Yuko adentrou pela porta guardada pelo punk e subiu as escadas até o andar seguinte. A casa estava completamente destruída e abandonada a décadas, ou era o que parecia. Será que realmente havia alguém ali dentro? Além da voz dos dois homens na entrada, que se tornavam mais e mais distantes, e dos passos de Yuko, não havia mais nenhum som. Nenhuma luz, nenhuma alma viva. Será que estava no lugar certo? Será que Frank havia se enganado?

Mas daí, no segundo andar, Yuko viu dois seguranças, estes bem vestidos e não muito diferentes dos mafiosos da família Nava.
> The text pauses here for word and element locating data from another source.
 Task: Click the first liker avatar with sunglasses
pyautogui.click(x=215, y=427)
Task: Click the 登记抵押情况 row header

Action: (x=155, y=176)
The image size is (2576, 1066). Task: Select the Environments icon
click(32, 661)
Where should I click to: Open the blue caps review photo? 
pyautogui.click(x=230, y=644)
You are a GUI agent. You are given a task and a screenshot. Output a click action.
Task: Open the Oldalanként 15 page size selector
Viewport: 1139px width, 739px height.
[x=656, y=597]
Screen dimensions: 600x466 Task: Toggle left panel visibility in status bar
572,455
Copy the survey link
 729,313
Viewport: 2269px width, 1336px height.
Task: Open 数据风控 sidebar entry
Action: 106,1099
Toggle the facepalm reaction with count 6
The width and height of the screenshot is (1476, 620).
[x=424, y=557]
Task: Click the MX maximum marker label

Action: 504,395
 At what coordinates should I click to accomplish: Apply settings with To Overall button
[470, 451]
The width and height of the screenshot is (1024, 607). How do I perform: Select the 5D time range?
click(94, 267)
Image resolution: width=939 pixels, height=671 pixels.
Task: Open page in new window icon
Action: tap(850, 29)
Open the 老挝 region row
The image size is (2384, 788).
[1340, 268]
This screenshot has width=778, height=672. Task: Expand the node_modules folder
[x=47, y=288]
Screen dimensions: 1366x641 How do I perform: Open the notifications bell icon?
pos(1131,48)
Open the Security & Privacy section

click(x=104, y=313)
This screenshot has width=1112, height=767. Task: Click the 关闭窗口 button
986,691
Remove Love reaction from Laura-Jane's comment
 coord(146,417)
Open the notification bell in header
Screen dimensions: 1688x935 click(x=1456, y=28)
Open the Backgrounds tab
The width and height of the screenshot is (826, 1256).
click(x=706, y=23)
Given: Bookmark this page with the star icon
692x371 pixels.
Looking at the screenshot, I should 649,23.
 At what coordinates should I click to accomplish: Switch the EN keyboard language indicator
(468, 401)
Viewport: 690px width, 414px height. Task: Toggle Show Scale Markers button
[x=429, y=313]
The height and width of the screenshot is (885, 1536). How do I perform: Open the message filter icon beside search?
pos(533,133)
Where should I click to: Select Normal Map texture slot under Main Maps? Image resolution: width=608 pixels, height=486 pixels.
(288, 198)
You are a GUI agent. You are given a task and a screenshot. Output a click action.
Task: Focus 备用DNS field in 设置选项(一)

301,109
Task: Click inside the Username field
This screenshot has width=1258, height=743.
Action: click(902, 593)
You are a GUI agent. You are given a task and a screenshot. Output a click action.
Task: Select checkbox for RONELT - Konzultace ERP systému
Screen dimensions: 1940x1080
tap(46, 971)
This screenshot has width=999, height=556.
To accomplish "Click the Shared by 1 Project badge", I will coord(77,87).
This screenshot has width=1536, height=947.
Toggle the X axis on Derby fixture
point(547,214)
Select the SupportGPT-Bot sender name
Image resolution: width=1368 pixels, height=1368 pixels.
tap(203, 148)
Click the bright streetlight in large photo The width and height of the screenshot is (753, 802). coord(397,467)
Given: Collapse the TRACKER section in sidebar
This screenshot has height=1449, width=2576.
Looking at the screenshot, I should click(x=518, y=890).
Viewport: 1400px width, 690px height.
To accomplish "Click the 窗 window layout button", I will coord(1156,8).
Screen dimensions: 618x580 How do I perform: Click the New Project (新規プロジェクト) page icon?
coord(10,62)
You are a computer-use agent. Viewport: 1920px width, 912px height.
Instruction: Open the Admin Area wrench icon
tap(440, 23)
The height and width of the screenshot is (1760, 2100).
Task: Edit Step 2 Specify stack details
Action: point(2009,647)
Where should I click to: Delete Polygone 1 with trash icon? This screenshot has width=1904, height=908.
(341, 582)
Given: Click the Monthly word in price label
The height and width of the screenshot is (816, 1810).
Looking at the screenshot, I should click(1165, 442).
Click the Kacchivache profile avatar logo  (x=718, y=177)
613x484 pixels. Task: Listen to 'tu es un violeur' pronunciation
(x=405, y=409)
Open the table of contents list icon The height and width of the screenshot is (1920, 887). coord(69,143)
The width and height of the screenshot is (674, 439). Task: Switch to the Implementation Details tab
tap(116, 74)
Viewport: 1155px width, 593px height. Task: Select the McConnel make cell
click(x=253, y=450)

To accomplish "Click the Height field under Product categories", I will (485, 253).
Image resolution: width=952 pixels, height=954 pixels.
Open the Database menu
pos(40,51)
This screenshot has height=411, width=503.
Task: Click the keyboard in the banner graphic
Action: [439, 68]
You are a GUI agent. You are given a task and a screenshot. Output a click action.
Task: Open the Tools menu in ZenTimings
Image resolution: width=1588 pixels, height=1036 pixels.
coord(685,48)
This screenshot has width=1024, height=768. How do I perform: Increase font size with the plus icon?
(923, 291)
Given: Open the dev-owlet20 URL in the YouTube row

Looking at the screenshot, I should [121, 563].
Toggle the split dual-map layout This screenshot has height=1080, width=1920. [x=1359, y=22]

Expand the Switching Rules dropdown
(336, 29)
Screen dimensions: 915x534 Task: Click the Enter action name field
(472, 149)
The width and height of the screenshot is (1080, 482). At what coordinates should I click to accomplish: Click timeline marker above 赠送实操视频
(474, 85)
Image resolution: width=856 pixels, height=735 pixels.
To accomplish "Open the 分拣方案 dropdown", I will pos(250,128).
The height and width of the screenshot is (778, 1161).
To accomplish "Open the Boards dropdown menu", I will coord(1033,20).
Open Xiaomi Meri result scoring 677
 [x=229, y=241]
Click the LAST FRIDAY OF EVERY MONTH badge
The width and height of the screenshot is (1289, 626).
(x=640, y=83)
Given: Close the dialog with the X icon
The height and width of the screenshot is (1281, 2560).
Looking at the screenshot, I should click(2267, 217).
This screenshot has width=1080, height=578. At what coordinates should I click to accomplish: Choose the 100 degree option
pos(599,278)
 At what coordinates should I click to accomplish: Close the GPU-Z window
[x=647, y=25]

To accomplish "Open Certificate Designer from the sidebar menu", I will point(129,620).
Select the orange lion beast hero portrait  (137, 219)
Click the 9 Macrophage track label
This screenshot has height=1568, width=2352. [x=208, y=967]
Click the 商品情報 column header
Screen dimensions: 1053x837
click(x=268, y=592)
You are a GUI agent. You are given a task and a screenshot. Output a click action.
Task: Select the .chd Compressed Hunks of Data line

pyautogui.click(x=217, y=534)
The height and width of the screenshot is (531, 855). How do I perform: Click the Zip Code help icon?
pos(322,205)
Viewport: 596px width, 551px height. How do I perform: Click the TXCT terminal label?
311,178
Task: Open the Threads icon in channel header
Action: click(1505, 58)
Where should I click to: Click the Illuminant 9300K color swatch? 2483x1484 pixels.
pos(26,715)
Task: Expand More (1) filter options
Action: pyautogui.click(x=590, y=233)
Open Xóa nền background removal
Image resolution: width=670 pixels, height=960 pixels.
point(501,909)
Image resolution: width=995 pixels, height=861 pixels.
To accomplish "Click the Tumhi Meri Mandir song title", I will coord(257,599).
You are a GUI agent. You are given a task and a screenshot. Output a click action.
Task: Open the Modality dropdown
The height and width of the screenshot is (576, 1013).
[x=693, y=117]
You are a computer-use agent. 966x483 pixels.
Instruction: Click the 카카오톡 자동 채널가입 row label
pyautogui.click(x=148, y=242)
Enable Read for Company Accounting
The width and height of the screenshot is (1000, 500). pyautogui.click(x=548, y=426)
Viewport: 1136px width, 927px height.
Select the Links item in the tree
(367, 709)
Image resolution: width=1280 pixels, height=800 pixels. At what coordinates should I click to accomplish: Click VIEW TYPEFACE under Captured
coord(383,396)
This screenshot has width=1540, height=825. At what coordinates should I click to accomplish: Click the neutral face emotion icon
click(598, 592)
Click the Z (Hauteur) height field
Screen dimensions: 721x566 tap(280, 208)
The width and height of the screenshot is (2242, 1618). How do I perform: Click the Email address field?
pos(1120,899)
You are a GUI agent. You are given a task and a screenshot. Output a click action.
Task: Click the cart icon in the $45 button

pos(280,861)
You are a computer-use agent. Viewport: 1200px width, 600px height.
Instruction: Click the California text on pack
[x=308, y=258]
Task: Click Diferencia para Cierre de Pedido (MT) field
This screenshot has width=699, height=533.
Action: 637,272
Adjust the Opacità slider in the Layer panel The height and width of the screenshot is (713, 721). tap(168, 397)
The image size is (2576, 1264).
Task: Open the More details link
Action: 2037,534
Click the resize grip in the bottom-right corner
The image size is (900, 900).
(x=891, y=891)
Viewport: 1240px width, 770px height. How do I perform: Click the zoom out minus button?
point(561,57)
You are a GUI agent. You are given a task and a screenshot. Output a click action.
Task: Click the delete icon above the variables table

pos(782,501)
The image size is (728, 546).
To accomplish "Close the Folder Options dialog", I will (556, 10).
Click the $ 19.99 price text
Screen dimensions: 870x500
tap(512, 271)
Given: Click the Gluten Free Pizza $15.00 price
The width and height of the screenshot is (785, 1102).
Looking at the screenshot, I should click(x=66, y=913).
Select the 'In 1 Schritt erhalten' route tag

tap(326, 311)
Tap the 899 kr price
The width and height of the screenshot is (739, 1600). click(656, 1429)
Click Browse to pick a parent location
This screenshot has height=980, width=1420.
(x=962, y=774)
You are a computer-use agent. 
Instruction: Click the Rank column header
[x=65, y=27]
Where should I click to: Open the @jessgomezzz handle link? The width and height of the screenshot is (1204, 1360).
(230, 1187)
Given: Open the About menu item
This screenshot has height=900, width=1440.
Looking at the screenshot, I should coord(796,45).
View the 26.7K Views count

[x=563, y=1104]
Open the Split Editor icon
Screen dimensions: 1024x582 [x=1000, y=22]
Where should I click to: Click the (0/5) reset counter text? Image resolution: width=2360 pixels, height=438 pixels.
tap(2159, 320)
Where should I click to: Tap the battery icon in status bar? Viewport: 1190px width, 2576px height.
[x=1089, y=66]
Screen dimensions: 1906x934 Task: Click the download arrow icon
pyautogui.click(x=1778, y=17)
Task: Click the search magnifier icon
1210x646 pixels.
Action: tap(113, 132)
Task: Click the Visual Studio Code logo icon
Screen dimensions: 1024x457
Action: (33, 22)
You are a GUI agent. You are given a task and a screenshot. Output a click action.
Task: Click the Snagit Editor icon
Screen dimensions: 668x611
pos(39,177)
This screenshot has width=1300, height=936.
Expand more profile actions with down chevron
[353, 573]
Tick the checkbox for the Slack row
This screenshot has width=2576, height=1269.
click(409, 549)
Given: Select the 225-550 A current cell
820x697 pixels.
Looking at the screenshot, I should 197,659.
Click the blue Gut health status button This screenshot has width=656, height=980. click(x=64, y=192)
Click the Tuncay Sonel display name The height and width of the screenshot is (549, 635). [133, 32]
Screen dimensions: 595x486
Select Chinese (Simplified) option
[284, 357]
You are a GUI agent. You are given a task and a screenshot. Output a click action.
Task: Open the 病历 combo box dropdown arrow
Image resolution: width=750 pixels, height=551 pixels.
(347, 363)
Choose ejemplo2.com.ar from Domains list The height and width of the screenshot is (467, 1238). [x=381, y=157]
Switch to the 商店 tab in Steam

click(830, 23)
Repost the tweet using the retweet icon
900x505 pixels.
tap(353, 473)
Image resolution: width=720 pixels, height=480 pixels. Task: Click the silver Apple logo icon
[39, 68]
Um deles levantou uma cortina roxa que era usada como porta, dando a entender que a jovem deveria entrar ali. Nenhuma palavra foi dita. Se entrasse, se veria num espaçoso quarto, revestido pelo que parecia ser uma centena de panos. Sequer um centímetro da parede era vista! À mostra por sobre esses panos havia de tudo: De armas e granadas até drogas e pequenos animais. Uma bela mulher estava encostada próxima à entrada e, após uma longa baforada do seu charuto, indagava: — Posso ajudar, amorzinho?